As I said earlier, a few years ago I probably wouldn’t have attended this conference.

I wish I knew then how much I was missing out on.

I wish I knew then how much the church is missing out on.

This weekend, I had a conversation with a transgender woman who had recently transitioned.

She told me that, contrary to what she expected, her friendships and relationships had deepened through her transition.

She posited that because she now wears her vulnerability on the outside, it breaks down the walls that make us pretend we have everything together.

People recognize their own humanity in her story.

People can have real conversations with her because they know she can handle it.

She’s not afraid to take steps toward authenticity.

She’s not afraid of being fully known.

In fact, she’s made big choices to be fully known.

The LGBTQ+ community has so much to teach us.

And many of us have kicked them out or relegated them to menial tasks on the sidelines.

I hope that changes.

I see it beginning to.

 

In closing, I have a couple things I’d like to say to a few different groups of people.

To the LGBTQ+ community: You are made in the image of God and deeply loved.
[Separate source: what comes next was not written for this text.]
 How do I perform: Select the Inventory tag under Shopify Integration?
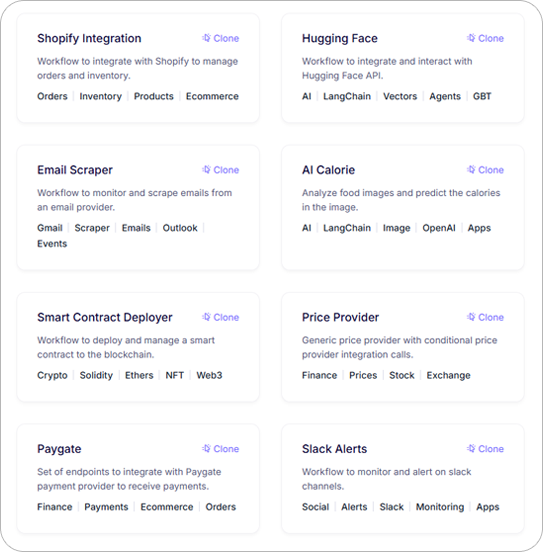tap(100, 96)
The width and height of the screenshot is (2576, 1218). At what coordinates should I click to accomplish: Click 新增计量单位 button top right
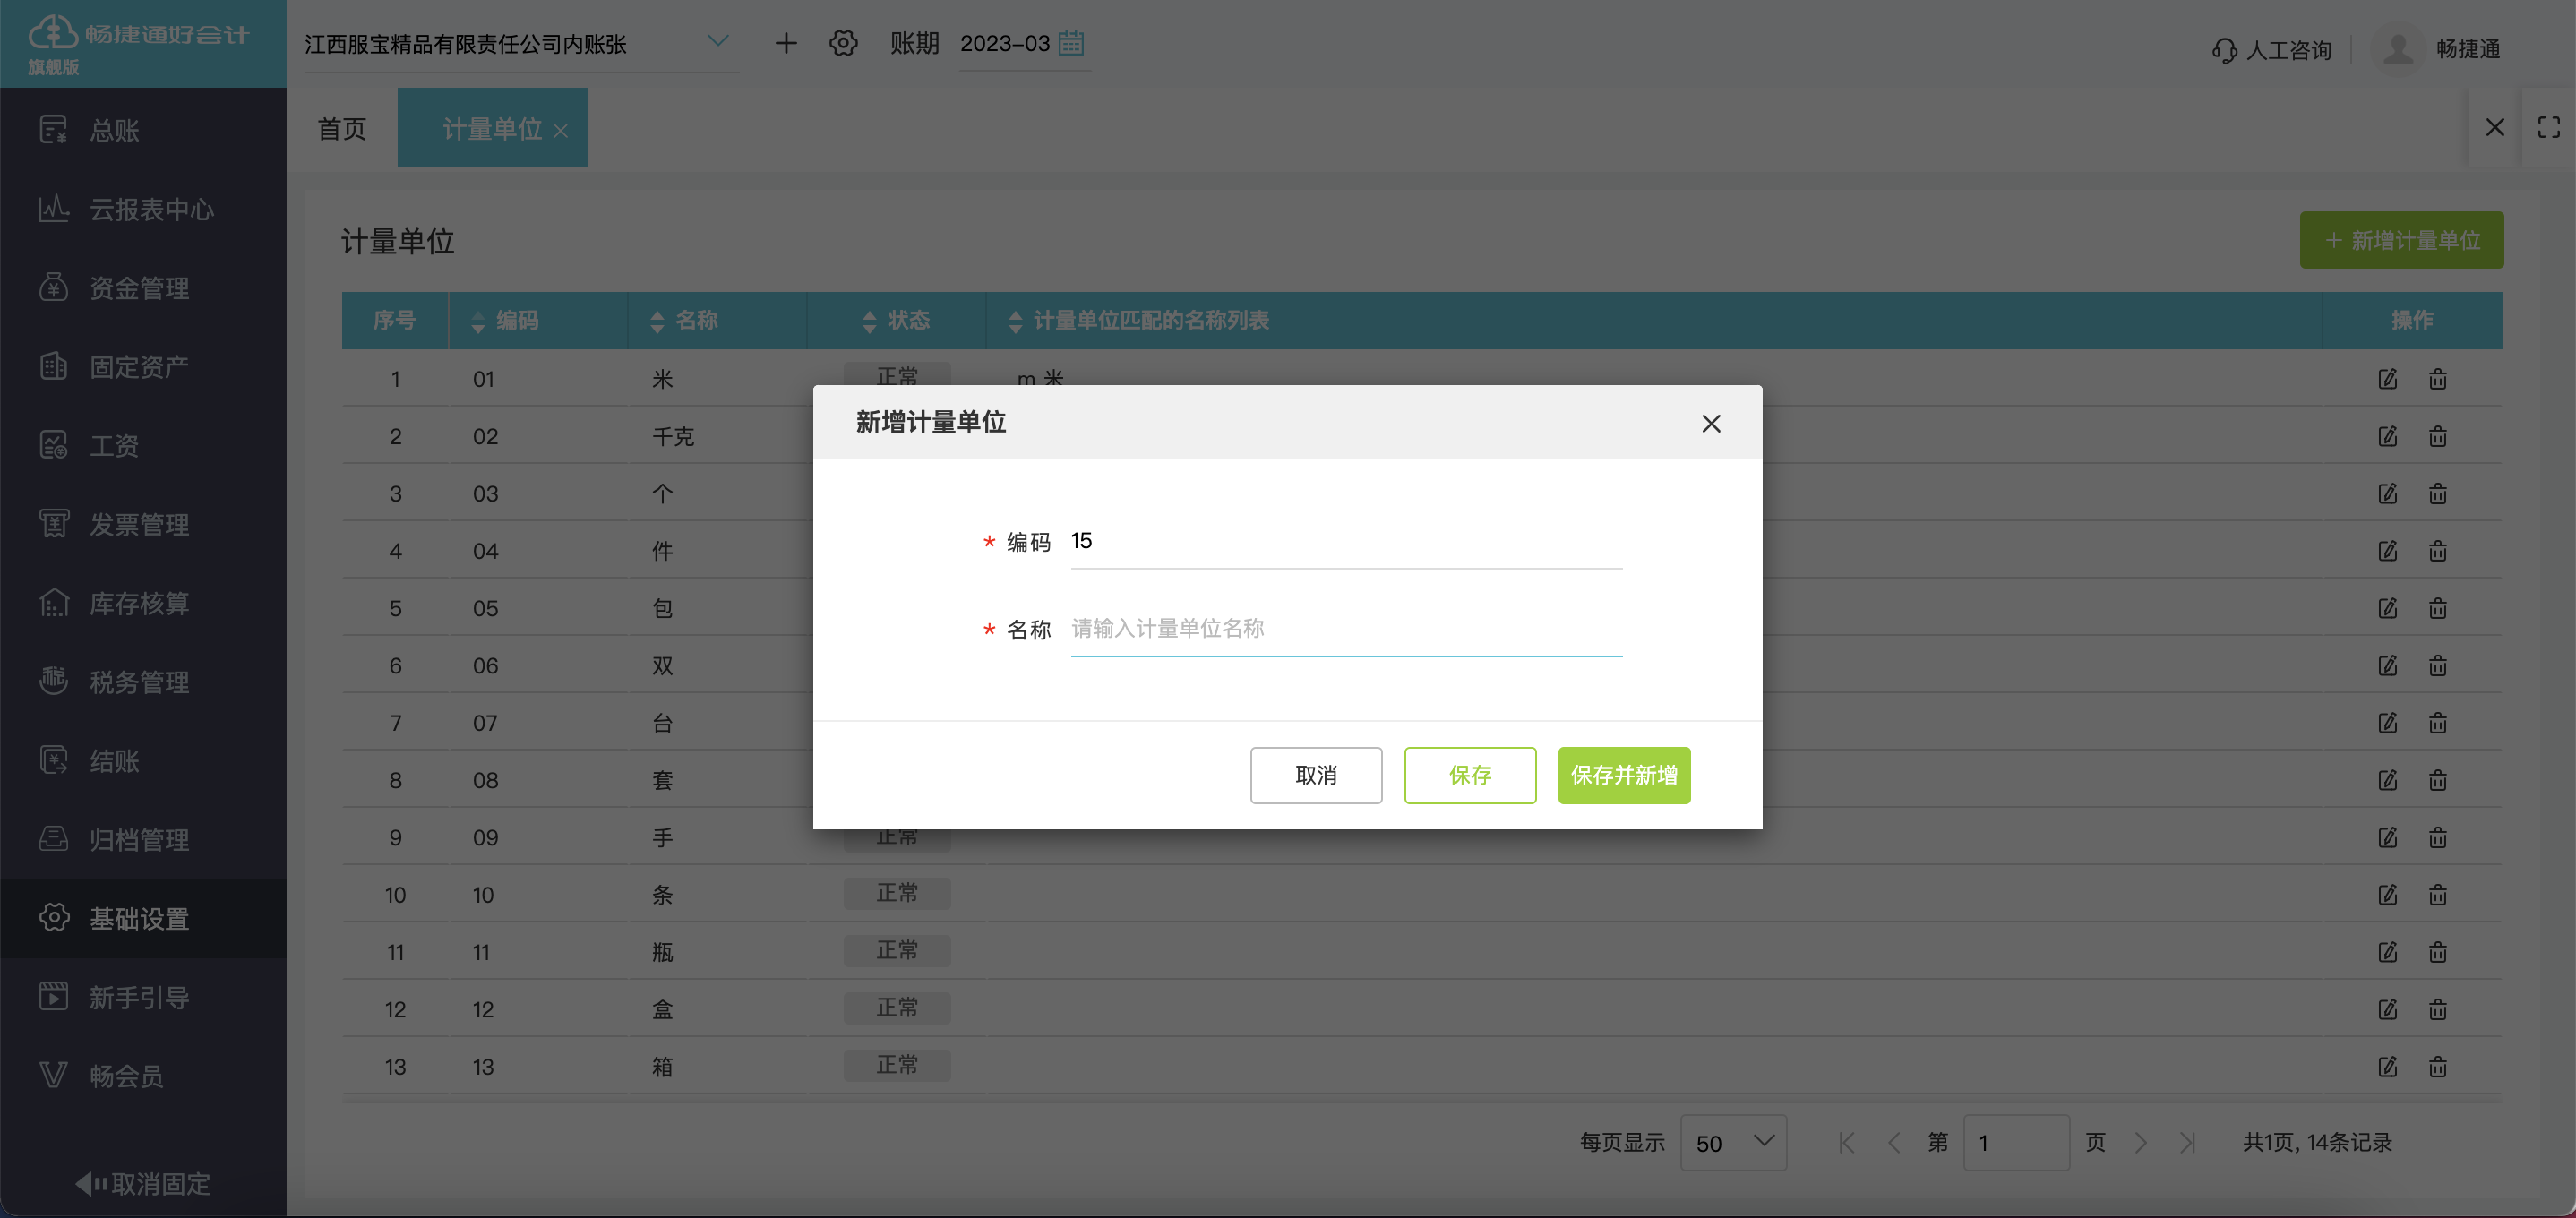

For what it’s worth, I welcome and affirm you. Thank you for welcoming me and showing me how to love.

To the open and/or skeptical: Walk with an LGBTQ+ Christian. Have coffee with them. Ask them questions. You’ll probably have more in common than you think. You’ll probably learn things you didn’t know. Keep engaging this community.

To the opposed: Love is always the best way forward. Even if you don’t accept the lifestyle, affirm the person. There is no place for hate or shame.

To the allies: We have brothers and sisters that need us to speak up. We can have conversations others can’t have. We can share, defend, protect and celebrate.

To the church: Let us be a place where everyone can belong. Even those who don’t look, act or experience life like us. We will be better for it.

To all: I’m more convinced than ever that the breath of God lives inside every human being no matter their race, faith, age, IQ, sexuality or gender. Let us not erase our differences or let them divide us. Let us embrace the many ways that God shows up in this world.